For part (c), we're going to use a fancier formula called the van der Waals equation. It's a bit more complicated, but it's better for real gases, especially when they're squished into a tiny space like a scuba tank! The equation is (P + a(n/V)²) (V - nb) = nRT.
We need to solve for P: P = (nRT / (V - nb)) - a(n/V)²
We already know:
* n = 96 mol
* V = 0.012 m³
* T = 293.15 K
* R = 8.314 J/(mol·K)
And the problem gives us two special van der Waals constants:
* a = 0.1373 N·m⁴/mol²
* b = 3.72 × 10⁻⁵ m³/mol

Let's break down the calculations:
First, find n/V: 96 mol / 0.012 m³ = 8000 mol/m³.
Then, (n/V)² = (8000)² = 64,000,000 (mol/m³)².
Next, find nb: 96 mol * 3.72 × 10⁻⁵ m³/mol = 0.0035712 m³.
And nRT is still the same: 234,125.664 J.

Now, plug all these numbers into the van der Waals equation for P:
P_vdW = (234,125.664 J) / (0.012 m³ - 0.0035712 m³) - (0.1373 * 64,000,000)
P_vdW = 234,125.664 / 0.0084288 - 8,787,200
P_vdW = 27,777,176.8 - 8,787,200
P_vdW = 18,989,976.8 Pa
Let's convert this to atmospheres too:
P_vdW = 18,989,976.8 Pa / 101,325 Pa/atm ≈ 187.42 atm.
See?
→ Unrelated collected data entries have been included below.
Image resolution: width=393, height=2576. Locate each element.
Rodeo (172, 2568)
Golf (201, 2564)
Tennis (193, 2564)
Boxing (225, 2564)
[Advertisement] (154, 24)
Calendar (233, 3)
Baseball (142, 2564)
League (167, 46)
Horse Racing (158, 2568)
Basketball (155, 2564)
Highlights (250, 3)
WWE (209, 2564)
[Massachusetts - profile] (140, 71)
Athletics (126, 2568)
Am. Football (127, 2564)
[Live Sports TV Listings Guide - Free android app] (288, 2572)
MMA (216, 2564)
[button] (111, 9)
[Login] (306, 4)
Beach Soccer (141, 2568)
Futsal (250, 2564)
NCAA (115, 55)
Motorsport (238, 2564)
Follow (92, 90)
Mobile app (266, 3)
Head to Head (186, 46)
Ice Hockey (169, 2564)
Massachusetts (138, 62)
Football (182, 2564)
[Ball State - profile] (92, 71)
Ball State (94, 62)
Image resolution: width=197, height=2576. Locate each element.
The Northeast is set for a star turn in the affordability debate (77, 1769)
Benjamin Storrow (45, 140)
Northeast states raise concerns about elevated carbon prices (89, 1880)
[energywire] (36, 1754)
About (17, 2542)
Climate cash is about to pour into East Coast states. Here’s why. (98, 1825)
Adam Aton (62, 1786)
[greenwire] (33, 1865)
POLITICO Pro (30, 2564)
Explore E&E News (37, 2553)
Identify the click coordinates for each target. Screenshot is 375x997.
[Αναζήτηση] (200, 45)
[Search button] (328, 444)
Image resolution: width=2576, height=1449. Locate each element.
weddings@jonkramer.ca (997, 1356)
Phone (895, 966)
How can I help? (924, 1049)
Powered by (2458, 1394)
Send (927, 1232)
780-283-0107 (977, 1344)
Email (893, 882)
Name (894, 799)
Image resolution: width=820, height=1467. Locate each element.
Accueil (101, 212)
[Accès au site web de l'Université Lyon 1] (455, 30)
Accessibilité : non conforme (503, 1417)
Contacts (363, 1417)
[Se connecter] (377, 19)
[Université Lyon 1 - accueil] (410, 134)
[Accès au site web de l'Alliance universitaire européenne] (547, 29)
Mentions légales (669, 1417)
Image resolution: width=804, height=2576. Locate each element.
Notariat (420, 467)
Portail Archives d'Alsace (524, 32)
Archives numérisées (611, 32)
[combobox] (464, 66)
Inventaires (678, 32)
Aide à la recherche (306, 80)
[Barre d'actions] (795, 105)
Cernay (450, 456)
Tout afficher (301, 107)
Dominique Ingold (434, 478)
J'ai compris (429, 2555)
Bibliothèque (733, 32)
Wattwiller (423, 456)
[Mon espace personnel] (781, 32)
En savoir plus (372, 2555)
This pressure is a little bit lower than what the Ideal Gas Law said, because it's more accurate for real gases.

Finally, for part (d), we need to see how much the Ideal Gas Law's prediction was "off" by, compared to the van der Waals pressure (which we're treating as the true pressure).
Error percentage = |(Ideal Gas Pressure - Van der Waals Pressure) / Van der Waals Pressure| * 100%
Error = |(192.55 atm - 187.42 atm) / 187.42 atm| * 100%
Error = |5.13 / 187.42| * 100%
Error ≈ 0.02737 * 100%
Error ≈ 2.74%.
And guess what? 2.74% is super close to 3%! So, the Ideal Gas Law is a pretty good guess, even for scuba tanks, but the van der Waals equation helps us get even more precise.